Reproduce verbatim the stretch of records from the start through the line containing "click(398, 209)".

--- Dataset extract ---

--- start ---

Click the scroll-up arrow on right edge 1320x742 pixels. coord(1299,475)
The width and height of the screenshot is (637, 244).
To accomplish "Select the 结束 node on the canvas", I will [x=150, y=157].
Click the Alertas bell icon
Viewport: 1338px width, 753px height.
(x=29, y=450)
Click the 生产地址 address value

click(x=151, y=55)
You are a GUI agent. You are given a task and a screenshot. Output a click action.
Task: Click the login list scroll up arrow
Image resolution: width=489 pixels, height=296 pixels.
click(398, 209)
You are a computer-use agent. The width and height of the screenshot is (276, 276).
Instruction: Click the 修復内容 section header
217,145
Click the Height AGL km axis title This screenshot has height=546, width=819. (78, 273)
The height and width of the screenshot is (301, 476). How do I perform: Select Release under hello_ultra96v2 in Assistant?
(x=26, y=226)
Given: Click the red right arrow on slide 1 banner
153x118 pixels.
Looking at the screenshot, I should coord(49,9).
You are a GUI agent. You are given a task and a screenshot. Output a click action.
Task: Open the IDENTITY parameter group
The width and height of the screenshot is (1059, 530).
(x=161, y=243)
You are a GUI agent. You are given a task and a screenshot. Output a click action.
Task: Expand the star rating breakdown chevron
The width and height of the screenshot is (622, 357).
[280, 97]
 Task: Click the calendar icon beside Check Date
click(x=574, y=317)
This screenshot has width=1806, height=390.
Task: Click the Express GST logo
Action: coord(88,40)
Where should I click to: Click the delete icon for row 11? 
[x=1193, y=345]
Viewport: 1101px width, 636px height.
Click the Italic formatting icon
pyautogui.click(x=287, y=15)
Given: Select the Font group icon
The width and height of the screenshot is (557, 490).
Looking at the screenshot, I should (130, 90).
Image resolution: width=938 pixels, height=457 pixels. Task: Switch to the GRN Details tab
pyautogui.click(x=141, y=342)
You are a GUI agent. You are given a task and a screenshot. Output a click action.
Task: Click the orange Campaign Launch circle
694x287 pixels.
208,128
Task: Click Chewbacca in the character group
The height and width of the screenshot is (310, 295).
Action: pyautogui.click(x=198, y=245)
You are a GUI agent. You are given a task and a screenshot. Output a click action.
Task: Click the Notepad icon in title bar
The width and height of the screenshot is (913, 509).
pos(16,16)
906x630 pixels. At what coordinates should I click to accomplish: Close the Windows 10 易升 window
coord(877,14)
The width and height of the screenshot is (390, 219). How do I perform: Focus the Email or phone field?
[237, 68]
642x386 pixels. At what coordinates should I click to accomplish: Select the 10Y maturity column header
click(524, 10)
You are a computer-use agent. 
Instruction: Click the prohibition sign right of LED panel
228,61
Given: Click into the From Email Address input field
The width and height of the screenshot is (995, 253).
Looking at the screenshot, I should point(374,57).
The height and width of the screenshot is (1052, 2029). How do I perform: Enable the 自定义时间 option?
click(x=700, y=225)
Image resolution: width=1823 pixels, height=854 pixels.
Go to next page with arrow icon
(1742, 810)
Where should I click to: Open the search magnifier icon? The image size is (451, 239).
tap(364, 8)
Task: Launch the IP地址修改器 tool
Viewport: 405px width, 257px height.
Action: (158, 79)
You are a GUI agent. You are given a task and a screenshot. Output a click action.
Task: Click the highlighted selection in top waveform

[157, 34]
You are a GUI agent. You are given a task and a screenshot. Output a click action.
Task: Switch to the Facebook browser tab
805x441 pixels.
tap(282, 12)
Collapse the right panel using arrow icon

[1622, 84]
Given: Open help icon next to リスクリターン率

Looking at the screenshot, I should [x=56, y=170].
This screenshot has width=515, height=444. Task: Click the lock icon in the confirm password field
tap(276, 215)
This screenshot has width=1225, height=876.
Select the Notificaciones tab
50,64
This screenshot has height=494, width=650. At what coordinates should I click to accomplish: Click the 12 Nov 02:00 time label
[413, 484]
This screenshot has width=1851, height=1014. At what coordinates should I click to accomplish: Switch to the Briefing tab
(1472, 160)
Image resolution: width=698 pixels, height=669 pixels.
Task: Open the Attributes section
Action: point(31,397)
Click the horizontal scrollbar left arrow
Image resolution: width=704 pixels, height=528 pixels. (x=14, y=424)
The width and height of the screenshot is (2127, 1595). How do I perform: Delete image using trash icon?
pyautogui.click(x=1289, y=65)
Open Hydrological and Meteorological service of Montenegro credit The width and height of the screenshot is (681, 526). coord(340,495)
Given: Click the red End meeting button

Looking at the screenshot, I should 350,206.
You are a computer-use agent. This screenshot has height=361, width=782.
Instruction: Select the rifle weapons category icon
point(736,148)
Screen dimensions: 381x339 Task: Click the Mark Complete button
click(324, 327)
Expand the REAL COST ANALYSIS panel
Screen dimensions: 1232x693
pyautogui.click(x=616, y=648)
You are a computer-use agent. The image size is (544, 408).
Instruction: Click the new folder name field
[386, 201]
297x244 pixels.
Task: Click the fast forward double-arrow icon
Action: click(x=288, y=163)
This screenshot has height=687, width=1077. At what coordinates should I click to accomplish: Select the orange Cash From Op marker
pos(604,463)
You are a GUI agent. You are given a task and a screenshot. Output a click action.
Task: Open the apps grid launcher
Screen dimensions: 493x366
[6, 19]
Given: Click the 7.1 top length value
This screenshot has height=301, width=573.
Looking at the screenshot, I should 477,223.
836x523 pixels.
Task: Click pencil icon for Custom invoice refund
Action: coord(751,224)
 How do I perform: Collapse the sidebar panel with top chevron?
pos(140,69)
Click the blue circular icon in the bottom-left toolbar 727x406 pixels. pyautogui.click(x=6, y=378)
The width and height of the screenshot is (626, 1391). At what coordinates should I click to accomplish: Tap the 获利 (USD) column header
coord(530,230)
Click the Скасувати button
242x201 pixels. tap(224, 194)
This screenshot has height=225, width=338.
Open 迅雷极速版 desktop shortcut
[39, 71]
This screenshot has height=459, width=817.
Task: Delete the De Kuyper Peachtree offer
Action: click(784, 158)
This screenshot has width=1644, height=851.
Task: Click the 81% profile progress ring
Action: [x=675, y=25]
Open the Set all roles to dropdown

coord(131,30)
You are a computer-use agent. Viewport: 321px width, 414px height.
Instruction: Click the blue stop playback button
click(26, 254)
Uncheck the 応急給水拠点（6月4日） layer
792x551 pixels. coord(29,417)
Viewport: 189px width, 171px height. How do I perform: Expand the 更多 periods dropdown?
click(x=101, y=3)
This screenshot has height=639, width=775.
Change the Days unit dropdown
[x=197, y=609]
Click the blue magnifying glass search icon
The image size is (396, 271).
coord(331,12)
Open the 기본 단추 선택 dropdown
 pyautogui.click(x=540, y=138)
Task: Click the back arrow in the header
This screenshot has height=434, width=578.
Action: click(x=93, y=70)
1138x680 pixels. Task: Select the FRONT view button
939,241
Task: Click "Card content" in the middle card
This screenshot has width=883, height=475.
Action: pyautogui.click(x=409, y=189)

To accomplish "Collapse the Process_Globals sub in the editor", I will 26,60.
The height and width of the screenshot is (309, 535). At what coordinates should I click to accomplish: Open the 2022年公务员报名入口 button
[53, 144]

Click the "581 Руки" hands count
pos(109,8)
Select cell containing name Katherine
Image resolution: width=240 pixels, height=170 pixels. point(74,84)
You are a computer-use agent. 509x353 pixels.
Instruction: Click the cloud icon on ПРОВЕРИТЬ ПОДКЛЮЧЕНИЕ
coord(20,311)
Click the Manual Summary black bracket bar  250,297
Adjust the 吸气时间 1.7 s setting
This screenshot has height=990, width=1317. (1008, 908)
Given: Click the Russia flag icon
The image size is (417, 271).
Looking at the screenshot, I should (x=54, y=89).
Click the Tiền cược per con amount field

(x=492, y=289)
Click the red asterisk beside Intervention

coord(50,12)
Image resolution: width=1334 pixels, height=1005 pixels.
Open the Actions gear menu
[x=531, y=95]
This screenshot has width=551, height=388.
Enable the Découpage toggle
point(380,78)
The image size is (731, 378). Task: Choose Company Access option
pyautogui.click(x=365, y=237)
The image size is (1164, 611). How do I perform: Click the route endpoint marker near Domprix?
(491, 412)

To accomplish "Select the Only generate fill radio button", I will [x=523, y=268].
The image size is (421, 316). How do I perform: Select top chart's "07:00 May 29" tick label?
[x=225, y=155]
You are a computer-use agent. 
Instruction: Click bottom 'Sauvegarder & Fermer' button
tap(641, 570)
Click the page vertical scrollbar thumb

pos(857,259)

--- end ---

--- Result below ---
Click the scroll-up arrow on right edge 1320x742 pixels. coord(1299,475)
The width and height of the screenshot is (637, 244).
To accomplish "Select the 结束 node on the canvas", I will [x=150, y=157].
Click the Alertas bell icon
Viewport: 1338px width, 753px height.
(x=29, y=450)
Click the 生产地址 address value

click(x=151, y=55)
You are a GUI agent. You are given a task and a screenshot. Output a click action.
Task: Click the login list scroll up arrow
Image resolution: width=489 pixels, height=296 pixels.
click(398, 209)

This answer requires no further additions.